= Life Is a Dream (opera) =

2010 opera by Lewis Spratlan

Life is a Dream is a three-act opera with music by Lewis Spratlan from an English-language libretto by James Maraniss which was based on the 1635 play Life Is a Dream by Spanish playwright Pedro Calderón de la Barca. It was written in the 1970s, but did not receive a complete stage premiere until 2010.

==Development==
Spratlan's collaboration with his librettist began in the 1970s while the two were friends and colleagues at Amherst College where Spratlan was a professor of music for 36 years and Maraniss was a professor of Spanish who greatly admired Calderon's play. Spratlan wrote the opera between 1975 and 1978 on a commission from the New Haven Opera Theatre, a company which closed in 1977. Spratlan's efforts to interest another company in staging the work failed until, in January 2000, he raised funds to finance two Concert performances of the opera's second act – "the second act is where most of the drama of the piece goes on," said the composer – by the Dinosaur Annex Music Ensemble, one at Amherst College and the other in Cambridge, Massachusetts at Harvard's Paine Hall, where the Boston Globe reviewer greeted it as "a strong piece that would prove compelling in a full production." "The concert," said a later report, "required a forty-six-piece orchestra, six singers and a chorus. A combined recording of both performances was made. Spratlan submitted it to the Pulitzer Prize board in March 2000, and to most everyone's surprise—especially Spratlan's—it won." The Pulitzer citation noted that Spratlan had "created a theatrical world in which the characters were given distinct musical thumbprints that were meant to embody their personalities, and in which the dissonances and angularities of contemporary styles were linked with traditional dance, march and madrigal forms."
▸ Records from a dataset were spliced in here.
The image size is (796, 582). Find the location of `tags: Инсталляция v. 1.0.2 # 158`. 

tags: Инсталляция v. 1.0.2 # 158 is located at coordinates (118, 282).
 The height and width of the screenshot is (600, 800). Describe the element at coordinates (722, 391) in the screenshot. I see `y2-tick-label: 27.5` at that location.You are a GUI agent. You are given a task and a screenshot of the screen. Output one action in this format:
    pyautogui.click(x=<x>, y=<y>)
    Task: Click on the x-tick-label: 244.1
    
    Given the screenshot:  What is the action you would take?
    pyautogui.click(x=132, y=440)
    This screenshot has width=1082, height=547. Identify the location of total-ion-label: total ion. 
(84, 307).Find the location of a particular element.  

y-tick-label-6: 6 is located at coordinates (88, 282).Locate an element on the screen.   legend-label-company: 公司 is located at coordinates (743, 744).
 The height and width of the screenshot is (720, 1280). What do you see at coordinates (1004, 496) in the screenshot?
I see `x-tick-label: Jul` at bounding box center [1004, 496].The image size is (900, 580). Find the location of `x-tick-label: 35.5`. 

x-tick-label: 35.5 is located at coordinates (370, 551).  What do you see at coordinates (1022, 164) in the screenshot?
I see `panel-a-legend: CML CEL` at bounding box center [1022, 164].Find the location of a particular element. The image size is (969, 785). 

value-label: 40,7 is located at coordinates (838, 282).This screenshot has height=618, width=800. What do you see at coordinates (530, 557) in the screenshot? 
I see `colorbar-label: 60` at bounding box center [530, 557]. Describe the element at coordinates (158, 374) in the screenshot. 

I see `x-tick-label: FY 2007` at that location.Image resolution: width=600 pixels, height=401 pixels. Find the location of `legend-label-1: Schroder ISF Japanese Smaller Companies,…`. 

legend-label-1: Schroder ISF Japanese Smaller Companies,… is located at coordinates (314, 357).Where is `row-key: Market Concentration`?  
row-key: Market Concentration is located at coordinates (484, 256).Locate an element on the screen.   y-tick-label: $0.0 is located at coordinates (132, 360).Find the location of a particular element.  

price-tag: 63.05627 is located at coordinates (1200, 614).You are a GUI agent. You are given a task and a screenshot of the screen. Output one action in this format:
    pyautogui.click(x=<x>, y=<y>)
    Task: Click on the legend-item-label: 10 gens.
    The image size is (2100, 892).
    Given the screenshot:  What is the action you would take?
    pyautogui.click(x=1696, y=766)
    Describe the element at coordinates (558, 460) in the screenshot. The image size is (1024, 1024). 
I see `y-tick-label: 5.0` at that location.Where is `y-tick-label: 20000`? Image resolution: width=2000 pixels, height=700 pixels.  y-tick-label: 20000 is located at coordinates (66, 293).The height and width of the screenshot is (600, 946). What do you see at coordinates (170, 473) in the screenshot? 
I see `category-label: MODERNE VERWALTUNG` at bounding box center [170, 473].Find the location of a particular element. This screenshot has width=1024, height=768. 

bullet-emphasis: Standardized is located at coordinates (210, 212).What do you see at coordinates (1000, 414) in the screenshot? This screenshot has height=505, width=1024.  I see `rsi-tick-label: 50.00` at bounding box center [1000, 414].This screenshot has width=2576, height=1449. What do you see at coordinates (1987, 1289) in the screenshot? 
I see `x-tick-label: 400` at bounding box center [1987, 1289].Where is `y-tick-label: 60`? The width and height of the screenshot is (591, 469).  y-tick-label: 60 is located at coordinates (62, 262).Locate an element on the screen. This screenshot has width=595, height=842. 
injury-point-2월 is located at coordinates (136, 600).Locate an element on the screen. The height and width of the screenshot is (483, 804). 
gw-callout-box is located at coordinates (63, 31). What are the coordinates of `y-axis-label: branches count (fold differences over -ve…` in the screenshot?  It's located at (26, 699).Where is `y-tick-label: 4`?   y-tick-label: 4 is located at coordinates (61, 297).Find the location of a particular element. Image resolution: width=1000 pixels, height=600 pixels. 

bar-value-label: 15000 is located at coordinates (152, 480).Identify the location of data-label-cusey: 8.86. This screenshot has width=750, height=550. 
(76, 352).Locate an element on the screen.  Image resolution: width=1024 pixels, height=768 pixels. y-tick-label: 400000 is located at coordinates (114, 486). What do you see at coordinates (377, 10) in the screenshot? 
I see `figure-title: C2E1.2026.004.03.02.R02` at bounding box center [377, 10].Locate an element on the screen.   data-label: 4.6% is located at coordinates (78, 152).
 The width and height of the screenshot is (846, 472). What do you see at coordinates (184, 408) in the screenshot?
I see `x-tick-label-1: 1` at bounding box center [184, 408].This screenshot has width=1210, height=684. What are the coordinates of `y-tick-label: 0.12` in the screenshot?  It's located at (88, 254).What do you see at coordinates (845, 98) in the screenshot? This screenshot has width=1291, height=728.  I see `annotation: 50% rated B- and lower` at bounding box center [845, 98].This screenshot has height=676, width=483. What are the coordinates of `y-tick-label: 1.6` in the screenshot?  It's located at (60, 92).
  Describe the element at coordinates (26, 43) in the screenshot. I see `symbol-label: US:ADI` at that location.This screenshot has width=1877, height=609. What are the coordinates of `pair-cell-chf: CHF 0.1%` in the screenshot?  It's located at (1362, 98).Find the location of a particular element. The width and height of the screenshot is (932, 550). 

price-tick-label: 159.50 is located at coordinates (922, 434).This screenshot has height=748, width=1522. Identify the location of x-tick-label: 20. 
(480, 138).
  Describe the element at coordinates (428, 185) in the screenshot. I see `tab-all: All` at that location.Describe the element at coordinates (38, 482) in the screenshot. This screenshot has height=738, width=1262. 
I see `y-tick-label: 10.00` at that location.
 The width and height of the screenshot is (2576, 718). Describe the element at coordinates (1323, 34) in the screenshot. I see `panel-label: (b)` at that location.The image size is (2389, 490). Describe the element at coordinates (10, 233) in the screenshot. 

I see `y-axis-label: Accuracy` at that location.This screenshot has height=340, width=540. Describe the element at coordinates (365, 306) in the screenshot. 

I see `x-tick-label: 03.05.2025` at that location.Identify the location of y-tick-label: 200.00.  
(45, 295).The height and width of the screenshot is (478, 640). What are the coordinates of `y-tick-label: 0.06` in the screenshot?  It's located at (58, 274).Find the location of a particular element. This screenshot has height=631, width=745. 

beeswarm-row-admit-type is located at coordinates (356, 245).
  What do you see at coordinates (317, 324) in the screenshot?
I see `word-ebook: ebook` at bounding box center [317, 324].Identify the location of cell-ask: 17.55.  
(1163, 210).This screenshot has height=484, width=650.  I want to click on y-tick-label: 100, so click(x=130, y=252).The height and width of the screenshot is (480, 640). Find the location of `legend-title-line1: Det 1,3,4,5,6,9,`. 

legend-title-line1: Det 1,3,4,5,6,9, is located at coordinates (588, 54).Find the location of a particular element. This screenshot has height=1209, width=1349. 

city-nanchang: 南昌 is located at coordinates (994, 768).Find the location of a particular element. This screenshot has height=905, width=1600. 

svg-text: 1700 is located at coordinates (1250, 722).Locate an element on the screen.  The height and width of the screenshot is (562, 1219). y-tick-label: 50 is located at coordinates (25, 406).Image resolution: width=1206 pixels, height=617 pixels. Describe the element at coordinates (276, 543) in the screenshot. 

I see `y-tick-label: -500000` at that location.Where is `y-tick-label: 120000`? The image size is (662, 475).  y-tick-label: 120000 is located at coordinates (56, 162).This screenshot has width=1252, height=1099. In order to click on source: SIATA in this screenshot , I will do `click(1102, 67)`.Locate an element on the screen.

In May 2002, New York City Opera presented another concert performance of the second act. There was still no interest in staging the work until early 2009 when Santa Fe Opera's general director Charles MacKay approached Spratlan to propose a 2010 staging.

The opera was given its world premiere at the Santa Fe Opera on 24 July 2010. John Cheek, who had appeared in the 2000 concerts, appeared in the premiere as well.

Spratlan has described the musical style he employed as pan-tonal', that is, mostly centered in certain keys or modes but fluid in moving among them" except for the use of twelve-tone technique to represent the rigidity of the character of Don Basilio. Each character is further differentiated:

The vocal style I think of as heightened speech, following closely the rhythms and contours of the text. Each character has a vocal "thumbprint." For some examples, the hero's music soars upward, only to fall a bit and resume its climb – Sisyphus pushing the bolder uphill. The king's music is marked by wide leaps, conveying pomposity and exaggeration. The music of Clarín, the jester, is staccato and very narrow in range; he is always announced and accompanied by the piccolo trumpet, a descendant of the namesake Baroque-era clarino. The opera's orchestration is many-hued and actively conveys the psychological environment at hand.

==Roles==

Roles, voice types, premiere cast
| Role | Voice type | Premiere cast, 24 July 2010 Conductor: Leonard Slatkin |
| Rosaura, Clotaldo's daughter | soprano | Ellie Dehn |
| Clarin, a jester | tenor | Keith Jameson |
| Segismundo, the Prince | tenor | Roger Honeywell |
| Clotaldo, a nobleman | baritone | James Maddalena |
| Astolfo, Basilio's nephew | baritone | Craig Verm |
| Estrella, Basilio's niece | mezzo-soprano | Carin Gilfry |
| King Basilio, Segismundo's father | bass-baritone | John Cheek |
| Second Servant, First Soldier | bass-baritone | Thomas Forde |
| First Servant | baritone | Darik Knutsen |
| Second Soldier | tenor | Heath Huberg |
Soldiers, servants, ladies; Chorus

==Critical reactions==
In his review of the premiere performance, critic James Keller of the Santa Fe New Mexican described the "impressive premiere" and noted one of the characteristics of the music of the period of composition which "sent opera-goers on a stroll down memory lane to the 1970s, when academic composers were still expected to worship at the altar of atonality." He continued:
but a score as beautiful as Spratlan's reminds us that even if one might not care to dine on atonality for breakfast, lunch and dinner every day, an occasional taste can be toothsome. From a musical standpoint, Life Is a Dream is an imposing accomplishment, the more so in light of the bland pablum that has so often been tendered in stage works of more recent vintage.

The New York Times music critic, Anthony Tommasini, gave the opera a positive review, writing:
...no question, Life Is a Dream is an important opera, the rare philosophical work that holds the stage and gives singing actors real characters to grapple with. The cast, crew and especially the elated Mr. Spratlan basked in the ovation.